__What to work on__
Please rewrite the part of the material below that opens with the line containing "This screenshot has width=946, height=624." and closes with the line containing "Expand the district", swapping "Thursday" for "Friday" and changing nothing else.

-- start of Dataset entries --

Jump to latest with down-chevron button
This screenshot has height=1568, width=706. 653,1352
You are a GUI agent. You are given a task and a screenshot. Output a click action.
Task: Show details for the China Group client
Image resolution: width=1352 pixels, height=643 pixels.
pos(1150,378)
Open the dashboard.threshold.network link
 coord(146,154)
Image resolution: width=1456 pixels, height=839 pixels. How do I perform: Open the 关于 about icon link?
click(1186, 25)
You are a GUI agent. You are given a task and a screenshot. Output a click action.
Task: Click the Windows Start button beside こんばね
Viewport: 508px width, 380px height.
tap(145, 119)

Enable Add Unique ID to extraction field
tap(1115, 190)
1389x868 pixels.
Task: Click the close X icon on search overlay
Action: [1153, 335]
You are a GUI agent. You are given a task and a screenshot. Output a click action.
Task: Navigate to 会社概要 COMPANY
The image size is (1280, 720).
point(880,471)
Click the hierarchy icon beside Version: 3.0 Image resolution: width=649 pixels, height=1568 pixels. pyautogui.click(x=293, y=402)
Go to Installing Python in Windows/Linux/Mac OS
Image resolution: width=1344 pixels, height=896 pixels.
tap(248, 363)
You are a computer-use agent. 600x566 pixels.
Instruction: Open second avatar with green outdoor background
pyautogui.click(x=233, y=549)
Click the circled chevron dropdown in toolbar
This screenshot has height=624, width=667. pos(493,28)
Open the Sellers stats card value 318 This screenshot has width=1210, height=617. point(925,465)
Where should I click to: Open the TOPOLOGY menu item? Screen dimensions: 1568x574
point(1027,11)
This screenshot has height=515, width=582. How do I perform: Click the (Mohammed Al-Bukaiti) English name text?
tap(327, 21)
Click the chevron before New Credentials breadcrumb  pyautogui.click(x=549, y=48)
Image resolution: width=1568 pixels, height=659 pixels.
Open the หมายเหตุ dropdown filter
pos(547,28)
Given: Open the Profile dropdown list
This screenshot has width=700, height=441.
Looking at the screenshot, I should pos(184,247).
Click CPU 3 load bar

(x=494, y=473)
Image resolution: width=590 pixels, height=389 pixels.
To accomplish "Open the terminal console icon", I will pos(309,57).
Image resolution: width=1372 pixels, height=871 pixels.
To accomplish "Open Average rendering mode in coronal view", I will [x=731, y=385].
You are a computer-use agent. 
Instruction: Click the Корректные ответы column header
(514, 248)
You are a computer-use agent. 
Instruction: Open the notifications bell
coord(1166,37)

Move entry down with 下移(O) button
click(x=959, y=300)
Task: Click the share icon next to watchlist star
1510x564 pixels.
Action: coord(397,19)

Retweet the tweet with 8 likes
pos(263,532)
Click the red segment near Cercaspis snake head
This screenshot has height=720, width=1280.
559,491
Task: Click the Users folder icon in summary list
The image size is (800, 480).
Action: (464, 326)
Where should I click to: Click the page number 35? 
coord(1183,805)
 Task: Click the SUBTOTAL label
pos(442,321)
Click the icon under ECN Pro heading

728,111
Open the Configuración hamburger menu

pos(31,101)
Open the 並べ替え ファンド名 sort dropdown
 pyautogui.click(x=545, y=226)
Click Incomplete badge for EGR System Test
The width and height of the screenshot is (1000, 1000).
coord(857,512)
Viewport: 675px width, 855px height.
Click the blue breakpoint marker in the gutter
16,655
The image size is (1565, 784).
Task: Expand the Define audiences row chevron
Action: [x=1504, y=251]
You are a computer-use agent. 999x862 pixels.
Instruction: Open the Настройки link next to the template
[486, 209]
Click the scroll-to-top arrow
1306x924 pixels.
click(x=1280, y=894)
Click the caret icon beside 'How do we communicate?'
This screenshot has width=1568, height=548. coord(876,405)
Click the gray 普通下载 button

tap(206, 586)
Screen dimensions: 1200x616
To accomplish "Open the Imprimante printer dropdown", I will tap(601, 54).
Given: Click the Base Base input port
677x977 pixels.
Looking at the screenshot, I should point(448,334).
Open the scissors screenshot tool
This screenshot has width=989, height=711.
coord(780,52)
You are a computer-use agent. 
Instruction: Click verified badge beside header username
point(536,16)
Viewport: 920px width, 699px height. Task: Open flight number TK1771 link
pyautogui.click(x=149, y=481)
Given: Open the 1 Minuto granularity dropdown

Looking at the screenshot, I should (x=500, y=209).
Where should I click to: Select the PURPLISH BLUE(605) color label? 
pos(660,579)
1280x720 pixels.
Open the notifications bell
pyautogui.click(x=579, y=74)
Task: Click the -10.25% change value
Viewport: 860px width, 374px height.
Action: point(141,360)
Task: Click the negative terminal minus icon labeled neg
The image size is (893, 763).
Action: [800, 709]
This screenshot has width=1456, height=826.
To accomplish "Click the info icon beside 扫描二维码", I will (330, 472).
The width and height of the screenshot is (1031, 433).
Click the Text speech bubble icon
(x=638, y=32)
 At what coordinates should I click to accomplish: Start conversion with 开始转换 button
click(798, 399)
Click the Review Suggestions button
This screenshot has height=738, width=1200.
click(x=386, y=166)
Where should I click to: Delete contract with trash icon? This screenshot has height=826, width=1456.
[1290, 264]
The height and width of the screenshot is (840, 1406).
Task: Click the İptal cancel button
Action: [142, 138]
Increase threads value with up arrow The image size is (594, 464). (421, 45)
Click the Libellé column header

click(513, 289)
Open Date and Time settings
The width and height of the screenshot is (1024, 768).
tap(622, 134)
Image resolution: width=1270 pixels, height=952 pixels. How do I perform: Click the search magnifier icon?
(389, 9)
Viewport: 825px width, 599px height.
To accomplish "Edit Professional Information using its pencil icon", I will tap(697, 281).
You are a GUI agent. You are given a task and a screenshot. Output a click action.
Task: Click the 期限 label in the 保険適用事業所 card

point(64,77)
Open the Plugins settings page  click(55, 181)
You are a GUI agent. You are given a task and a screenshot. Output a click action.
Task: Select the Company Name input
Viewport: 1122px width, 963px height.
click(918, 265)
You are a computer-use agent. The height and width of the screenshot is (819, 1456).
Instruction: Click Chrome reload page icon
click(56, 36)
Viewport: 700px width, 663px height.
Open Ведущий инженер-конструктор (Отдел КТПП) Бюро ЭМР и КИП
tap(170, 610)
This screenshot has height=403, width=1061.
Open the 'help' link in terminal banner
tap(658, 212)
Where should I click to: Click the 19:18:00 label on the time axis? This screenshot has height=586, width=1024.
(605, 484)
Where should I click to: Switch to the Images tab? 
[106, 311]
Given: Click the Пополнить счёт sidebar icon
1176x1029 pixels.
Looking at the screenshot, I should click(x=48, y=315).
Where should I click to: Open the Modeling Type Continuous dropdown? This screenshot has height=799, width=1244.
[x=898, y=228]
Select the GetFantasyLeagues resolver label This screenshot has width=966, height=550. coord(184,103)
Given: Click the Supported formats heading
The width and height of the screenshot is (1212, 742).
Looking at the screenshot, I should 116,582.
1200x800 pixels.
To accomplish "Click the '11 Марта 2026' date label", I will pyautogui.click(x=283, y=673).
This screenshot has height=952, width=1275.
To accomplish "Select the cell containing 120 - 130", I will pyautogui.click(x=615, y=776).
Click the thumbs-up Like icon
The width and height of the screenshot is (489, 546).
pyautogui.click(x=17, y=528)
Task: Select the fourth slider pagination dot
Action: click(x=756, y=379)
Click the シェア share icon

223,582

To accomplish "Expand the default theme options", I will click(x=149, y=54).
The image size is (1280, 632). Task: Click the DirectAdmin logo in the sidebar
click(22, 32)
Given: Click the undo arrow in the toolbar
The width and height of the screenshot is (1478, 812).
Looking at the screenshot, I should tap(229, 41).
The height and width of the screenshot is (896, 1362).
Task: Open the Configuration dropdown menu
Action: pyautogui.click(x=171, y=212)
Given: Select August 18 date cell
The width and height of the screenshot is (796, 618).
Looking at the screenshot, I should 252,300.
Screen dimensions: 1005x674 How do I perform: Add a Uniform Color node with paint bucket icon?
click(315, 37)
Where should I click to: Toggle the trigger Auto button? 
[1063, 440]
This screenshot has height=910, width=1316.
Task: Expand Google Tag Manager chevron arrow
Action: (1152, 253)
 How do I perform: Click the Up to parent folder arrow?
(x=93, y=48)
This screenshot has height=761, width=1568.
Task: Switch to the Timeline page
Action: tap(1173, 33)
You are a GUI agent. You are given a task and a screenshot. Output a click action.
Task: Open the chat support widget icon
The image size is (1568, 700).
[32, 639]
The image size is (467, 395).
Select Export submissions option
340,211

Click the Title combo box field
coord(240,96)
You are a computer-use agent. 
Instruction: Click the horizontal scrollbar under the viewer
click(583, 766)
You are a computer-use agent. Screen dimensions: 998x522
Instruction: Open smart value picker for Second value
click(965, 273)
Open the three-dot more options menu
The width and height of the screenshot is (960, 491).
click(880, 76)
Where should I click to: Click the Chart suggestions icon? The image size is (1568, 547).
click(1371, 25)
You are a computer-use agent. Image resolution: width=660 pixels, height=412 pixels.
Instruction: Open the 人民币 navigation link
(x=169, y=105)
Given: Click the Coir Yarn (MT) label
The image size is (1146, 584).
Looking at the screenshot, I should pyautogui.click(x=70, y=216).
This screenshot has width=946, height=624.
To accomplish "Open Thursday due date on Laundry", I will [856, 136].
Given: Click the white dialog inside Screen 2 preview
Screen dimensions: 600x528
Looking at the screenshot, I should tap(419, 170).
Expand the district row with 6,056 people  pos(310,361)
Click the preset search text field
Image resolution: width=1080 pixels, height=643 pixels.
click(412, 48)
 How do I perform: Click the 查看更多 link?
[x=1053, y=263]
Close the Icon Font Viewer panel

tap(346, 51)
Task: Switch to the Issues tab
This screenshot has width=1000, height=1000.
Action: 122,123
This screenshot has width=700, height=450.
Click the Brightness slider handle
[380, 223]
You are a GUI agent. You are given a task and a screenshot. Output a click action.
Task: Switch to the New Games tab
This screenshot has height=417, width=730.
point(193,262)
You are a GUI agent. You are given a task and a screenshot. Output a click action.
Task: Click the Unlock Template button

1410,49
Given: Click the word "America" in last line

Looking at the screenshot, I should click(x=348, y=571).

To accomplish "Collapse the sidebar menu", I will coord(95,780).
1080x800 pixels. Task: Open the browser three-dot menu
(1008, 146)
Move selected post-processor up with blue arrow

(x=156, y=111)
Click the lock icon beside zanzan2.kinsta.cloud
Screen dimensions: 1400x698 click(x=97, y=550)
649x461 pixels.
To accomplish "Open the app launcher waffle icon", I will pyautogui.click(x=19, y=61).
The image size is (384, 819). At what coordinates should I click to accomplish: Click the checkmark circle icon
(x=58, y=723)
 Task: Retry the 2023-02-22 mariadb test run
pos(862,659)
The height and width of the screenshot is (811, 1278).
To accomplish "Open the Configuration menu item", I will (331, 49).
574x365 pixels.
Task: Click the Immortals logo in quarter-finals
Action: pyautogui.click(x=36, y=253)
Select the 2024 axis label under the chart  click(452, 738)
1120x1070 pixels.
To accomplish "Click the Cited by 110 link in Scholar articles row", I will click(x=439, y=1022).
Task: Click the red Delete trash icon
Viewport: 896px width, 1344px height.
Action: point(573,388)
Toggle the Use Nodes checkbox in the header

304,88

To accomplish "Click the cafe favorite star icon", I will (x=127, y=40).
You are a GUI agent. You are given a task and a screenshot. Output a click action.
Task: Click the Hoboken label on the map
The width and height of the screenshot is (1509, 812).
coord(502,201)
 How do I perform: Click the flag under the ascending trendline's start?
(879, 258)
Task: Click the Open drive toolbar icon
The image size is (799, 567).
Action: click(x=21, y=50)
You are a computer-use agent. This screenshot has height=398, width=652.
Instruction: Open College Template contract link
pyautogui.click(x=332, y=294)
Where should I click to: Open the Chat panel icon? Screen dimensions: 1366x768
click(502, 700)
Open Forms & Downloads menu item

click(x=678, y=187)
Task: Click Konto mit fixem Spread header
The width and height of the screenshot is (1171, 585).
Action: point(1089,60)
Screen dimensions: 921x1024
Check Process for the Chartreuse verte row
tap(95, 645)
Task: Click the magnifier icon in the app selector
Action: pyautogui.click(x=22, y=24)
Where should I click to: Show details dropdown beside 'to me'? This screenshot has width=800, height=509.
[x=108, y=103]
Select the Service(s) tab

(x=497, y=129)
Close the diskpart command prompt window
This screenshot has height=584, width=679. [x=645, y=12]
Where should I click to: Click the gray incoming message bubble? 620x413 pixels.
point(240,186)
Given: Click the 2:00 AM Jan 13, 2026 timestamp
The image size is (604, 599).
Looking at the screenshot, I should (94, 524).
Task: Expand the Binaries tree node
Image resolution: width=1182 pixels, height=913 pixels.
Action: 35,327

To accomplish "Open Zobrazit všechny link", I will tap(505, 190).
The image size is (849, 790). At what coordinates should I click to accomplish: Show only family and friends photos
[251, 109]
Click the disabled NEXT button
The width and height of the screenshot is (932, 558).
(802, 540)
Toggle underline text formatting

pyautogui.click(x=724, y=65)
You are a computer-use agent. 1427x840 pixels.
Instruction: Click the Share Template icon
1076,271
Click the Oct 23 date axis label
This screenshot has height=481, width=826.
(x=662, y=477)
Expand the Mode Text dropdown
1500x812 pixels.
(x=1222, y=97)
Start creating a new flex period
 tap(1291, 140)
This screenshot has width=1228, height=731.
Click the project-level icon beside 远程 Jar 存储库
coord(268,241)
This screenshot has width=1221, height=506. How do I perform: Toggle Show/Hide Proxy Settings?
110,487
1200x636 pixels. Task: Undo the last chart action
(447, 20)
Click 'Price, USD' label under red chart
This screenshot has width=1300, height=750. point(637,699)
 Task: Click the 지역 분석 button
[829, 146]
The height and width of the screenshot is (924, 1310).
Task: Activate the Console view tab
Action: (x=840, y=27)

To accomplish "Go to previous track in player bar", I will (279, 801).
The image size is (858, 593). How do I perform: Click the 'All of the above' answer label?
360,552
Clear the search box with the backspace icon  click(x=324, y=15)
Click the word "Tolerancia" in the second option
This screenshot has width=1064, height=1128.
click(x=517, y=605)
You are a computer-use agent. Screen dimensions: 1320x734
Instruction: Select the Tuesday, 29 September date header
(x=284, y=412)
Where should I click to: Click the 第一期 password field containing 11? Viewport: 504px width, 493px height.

-- end of Dataset entries --

__Problem solution__
This screenshot has width=946, height=624.
To accomplish "Open Friday due date on Laundry", I will [856, 136].
Given: Click the white dialog inside Screen 2 preview
Screen dimensions: 600x528
Looking at the screenshot, I should tap(419, 170).
Expand the district row with 6,056 people  pos(310,361)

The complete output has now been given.